Featured Guest: Ila Borders

 

An all-star Little League prodigy, at age 12 Ila Borders hit 18 home runs.  She was named MVP in her junior high and high school years, and in 1994 became the first woman ever awarded a collegiate baseball scholarship.  That year, pitching for Southern California College (NAIA), she stepped into history as the first woman to post a complete-game victory in men's collegiate baseball.  In 1997, scout Barry Moss recommended Borders to Mike Veeck, who signed her to his St.
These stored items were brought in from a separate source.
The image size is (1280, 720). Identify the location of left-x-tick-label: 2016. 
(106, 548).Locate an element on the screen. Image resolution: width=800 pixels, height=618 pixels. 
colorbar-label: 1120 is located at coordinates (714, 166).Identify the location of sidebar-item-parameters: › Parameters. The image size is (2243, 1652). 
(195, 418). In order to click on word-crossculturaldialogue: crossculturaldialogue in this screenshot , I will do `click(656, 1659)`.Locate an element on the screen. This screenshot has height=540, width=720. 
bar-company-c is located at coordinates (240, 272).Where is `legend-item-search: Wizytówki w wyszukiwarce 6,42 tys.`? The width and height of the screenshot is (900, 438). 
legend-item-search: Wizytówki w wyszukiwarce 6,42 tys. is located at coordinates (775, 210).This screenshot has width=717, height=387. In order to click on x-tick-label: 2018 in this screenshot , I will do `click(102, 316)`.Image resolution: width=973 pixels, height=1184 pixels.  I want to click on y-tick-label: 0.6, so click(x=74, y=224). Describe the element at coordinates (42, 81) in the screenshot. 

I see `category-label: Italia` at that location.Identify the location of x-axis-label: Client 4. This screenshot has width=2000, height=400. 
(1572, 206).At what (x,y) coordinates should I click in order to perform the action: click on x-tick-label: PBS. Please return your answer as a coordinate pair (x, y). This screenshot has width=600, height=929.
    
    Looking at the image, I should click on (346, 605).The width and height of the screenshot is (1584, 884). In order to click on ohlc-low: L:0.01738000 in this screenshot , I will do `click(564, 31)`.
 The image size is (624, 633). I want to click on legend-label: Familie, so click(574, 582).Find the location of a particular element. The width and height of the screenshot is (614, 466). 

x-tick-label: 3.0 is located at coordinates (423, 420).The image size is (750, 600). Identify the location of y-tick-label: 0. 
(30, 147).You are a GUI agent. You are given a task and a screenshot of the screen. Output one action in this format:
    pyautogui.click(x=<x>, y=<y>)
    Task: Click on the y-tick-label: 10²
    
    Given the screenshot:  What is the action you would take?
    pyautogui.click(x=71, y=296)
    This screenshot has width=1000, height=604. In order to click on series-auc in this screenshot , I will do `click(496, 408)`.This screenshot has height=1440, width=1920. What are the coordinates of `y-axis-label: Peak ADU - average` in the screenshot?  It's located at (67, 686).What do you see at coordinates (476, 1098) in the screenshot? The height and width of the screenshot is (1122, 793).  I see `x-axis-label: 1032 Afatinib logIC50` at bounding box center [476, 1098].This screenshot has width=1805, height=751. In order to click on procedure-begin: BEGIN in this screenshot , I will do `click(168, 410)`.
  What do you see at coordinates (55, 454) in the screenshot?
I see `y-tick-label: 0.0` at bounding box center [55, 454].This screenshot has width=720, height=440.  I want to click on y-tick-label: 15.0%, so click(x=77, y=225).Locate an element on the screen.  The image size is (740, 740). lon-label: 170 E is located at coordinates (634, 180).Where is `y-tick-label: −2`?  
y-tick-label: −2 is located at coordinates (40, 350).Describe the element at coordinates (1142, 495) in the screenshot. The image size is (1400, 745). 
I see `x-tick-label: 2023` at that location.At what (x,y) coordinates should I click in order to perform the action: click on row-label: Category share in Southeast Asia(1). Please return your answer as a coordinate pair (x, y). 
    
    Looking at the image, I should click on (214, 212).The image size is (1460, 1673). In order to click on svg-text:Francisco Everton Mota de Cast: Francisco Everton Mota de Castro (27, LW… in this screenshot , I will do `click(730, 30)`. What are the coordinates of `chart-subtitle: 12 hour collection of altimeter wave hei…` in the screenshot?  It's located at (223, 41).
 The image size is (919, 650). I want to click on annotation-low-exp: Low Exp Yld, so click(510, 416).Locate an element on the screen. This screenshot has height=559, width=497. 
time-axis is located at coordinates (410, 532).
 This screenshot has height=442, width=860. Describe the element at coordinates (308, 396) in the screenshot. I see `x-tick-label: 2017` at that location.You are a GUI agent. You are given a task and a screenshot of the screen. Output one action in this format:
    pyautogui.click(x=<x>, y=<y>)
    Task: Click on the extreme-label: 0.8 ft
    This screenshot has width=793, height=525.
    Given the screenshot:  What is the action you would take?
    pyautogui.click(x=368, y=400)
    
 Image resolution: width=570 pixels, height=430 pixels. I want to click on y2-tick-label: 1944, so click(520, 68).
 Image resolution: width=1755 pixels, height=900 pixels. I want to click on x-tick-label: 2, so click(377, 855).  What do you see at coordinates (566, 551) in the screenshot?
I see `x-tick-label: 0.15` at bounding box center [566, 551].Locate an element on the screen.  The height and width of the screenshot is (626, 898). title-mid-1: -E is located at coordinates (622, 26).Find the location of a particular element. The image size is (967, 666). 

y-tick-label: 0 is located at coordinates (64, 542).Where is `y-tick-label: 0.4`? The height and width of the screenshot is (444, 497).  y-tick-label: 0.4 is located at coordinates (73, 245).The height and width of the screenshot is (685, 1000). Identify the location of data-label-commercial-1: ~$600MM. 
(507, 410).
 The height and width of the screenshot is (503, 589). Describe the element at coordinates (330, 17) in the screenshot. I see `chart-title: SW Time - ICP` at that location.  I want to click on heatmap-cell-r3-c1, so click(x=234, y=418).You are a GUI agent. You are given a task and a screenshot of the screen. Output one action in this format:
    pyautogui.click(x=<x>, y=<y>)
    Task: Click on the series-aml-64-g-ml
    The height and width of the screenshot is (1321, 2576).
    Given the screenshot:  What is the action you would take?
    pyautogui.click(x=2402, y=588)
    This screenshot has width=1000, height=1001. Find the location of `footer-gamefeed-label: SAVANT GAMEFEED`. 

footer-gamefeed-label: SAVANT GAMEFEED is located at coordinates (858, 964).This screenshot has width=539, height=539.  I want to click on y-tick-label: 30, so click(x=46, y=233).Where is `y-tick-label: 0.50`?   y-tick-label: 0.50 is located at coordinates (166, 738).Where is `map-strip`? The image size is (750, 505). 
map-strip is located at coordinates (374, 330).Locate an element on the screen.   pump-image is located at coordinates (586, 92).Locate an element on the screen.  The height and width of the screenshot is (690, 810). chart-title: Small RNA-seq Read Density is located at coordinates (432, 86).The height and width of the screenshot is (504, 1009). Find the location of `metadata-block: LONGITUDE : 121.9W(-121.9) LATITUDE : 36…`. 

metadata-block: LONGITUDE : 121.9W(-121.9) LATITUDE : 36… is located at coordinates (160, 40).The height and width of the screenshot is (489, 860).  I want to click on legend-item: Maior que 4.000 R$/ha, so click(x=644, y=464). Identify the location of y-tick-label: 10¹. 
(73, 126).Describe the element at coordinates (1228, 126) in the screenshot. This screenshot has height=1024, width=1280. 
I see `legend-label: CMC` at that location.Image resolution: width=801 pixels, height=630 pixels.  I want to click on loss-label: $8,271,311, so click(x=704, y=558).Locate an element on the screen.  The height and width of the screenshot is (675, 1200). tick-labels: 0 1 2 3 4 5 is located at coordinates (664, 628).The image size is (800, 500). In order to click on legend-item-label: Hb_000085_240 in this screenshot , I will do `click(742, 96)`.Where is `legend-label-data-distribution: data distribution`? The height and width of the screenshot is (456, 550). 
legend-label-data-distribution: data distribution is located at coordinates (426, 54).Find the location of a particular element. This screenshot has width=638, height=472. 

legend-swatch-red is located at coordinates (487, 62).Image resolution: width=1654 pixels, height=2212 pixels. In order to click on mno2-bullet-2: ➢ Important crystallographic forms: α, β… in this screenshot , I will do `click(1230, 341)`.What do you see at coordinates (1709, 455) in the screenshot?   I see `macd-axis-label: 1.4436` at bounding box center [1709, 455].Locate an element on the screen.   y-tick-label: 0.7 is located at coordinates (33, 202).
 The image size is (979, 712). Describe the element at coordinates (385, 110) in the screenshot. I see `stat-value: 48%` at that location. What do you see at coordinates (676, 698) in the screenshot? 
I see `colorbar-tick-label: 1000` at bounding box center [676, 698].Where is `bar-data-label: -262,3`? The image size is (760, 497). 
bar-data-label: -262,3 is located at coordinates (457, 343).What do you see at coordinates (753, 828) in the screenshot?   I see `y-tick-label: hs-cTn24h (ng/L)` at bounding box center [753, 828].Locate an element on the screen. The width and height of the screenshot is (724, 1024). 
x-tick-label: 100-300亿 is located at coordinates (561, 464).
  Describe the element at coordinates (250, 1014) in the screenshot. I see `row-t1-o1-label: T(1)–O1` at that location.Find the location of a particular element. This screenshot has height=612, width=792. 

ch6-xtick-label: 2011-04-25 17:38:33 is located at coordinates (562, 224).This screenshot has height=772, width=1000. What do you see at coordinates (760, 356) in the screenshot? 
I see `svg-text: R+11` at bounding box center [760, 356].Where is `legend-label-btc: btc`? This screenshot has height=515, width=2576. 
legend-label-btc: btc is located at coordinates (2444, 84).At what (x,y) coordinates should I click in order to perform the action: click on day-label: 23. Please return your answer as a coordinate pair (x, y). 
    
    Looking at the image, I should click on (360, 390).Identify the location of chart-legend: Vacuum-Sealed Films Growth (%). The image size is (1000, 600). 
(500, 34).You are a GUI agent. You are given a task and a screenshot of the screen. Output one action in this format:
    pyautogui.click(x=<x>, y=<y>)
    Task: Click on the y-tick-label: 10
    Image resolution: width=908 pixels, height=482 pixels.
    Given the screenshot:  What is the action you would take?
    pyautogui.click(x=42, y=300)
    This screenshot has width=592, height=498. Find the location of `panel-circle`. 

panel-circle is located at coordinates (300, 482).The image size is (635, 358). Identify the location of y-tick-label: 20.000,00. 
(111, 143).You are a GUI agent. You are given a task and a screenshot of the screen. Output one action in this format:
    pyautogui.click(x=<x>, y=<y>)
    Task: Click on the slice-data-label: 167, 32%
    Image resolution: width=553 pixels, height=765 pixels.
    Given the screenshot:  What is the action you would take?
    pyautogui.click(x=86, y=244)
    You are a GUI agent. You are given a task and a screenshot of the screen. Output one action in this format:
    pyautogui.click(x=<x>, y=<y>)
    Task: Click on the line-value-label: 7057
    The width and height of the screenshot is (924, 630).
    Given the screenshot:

Paul Saints of the independent Northern League.  In 1998, pitching for the Duluth-Superior Dukes of the same league, Borders became the first woman to win a men's professional game since Mamie "Peanut" Johnson of the Negro leagues.  Borders ultimately pitched four seasons of professional baseball.  She currently works as a firefighter/paramedic in Arizona and coaches baseball for the World Children's Baseball Fair.  She is completing a memoir of her life and times in baseball.